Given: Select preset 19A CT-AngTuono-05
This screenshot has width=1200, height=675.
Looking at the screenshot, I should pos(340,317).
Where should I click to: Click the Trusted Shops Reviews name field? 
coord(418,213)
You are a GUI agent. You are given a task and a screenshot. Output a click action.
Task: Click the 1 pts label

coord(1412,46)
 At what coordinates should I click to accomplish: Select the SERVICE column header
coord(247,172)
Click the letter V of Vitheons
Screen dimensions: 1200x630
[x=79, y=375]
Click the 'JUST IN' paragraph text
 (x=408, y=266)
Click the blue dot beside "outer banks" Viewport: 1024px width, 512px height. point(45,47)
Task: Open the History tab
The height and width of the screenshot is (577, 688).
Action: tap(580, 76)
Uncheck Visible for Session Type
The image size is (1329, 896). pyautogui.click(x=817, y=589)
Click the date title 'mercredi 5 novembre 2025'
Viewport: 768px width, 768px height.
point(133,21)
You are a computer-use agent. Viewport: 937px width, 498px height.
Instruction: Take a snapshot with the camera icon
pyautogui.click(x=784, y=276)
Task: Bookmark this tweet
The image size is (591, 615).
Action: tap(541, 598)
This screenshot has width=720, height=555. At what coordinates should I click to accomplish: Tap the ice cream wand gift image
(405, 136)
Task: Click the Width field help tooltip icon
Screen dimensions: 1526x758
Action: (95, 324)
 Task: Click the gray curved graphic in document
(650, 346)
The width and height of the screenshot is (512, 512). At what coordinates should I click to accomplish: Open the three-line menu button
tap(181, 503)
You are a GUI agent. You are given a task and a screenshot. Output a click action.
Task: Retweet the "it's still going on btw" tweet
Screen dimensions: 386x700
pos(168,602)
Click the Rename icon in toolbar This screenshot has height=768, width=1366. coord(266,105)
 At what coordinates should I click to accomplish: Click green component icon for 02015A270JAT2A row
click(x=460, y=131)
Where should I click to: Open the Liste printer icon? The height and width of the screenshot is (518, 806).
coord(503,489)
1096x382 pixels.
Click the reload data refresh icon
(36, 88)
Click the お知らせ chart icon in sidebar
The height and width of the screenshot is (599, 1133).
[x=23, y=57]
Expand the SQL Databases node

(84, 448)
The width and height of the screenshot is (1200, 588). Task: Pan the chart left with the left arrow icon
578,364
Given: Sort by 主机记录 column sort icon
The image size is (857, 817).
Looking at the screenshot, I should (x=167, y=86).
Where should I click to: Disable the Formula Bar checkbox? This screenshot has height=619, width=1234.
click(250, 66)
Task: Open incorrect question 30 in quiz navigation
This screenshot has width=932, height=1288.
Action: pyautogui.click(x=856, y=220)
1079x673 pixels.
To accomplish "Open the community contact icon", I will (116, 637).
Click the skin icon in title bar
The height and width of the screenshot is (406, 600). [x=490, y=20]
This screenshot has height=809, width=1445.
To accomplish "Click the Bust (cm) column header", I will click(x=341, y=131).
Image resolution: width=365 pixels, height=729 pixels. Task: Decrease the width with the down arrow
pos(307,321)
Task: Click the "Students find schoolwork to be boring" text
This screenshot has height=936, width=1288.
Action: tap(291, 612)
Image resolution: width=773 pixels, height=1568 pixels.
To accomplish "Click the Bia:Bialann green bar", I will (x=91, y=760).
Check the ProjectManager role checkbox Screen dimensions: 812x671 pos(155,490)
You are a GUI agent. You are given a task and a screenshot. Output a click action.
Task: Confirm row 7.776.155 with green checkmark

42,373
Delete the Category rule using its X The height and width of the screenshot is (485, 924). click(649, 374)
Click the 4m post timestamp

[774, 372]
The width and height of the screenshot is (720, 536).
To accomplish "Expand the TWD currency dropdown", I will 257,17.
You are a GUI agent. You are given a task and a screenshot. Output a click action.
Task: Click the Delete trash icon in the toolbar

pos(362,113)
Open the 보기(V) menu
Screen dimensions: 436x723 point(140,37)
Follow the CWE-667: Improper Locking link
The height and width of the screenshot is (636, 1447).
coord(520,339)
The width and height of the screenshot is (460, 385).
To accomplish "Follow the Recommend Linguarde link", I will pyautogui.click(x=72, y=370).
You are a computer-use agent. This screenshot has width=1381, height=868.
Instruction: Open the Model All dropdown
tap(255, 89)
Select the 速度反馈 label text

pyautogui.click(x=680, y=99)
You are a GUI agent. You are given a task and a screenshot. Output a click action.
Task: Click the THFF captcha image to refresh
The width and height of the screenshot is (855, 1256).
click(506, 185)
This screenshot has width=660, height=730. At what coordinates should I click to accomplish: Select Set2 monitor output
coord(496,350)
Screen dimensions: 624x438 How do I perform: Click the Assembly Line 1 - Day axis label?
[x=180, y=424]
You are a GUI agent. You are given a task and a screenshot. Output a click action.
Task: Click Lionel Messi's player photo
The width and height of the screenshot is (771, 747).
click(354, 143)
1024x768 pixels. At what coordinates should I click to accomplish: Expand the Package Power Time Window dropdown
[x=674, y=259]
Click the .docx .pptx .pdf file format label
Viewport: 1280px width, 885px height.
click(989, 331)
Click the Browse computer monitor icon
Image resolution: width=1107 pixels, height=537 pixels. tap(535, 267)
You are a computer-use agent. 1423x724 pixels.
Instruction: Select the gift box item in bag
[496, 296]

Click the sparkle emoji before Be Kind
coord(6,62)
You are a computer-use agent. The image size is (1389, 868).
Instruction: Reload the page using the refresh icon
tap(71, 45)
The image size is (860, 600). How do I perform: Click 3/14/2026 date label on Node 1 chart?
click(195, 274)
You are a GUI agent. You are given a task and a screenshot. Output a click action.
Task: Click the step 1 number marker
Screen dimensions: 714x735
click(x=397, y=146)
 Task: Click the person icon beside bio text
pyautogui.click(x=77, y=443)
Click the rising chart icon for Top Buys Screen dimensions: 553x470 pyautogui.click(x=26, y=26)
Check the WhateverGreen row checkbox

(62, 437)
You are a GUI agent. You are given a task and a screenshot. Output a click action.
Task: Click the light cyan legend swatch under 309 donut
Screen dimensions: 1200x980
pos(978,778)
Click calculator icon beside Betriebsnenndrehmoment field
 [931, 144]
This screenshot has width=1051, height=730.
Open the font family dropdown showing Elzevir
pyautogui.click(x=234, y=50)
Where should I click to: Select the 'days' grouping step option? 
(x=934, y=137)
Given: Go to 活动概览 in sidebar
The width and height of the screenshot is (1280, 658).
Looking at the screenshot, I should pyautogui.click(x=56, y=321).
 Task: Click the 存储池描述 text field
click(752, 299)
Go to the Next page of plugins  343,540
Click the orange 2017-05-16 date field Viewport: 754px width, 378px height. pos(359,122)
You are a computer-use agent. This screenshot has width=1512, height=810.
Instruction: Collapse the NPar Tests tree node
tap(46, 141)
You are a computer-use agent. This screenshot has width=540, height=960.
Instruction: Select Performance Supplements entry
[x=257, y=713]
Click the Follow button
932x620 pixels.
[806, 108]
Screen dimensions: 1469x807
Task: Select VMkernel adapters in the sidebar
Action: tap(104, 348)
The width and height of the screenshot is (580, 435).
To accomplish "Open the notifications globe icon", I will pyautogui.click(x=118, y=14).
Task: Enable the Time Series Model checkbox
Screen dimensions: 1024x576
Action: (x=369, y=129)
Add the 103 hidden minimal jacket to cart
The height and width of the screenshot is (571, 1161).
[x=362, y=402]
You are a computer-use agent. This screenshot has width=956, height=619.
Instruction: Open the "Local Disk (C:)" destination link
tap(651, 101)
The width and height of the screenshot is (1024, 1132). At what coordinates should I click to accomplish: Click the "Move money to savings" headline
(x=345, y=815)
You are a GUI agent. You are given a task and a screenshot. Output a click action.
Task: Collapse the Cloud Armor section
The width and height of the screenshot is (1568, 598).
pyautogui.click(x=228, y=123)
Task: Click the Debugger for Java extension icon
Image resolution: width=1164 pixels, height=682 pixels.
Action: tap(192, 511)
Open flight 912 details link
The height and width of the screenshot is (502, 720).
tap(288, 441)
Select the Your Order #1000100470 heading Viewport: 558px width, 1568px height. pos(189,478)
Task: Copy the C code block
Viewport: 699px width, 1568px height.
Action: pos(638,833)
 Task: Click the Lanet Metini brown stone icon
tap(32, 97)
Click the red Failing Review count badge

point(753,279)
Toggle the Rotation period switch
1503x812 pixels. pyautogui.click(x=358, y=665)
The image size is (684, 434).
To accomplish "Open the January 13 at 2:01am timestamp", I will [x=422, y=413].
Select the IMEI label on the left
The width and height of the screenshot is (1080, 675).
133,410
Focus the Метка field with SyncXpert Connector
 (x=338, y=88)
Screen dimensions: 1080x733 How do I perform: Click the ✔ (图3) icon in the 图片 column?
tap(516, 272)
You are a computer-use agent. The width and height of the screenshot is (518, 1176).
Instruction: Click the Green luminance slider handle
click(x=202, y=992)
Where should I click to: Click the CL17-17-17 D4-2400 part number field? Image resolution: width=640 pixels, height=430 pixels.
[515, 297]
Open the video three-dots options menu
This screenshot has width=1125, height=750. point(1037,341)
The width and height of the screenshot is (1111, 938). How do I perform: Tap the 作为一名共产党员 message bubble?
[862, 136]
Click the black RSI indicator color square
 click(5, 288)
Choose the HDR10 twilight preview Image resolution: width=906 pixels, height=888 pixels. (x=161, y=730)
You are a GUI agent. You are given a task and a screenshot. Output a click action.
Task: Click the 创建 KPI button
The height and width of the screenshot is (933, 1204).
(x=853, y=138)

* [WHAT YOU SHOULD DO] Filter the records above and return every line that holds the word "tweet".

* [RESPONSE]
Task: Bookmark this tweet
Task: Retweet the "it's still going on btw" tweet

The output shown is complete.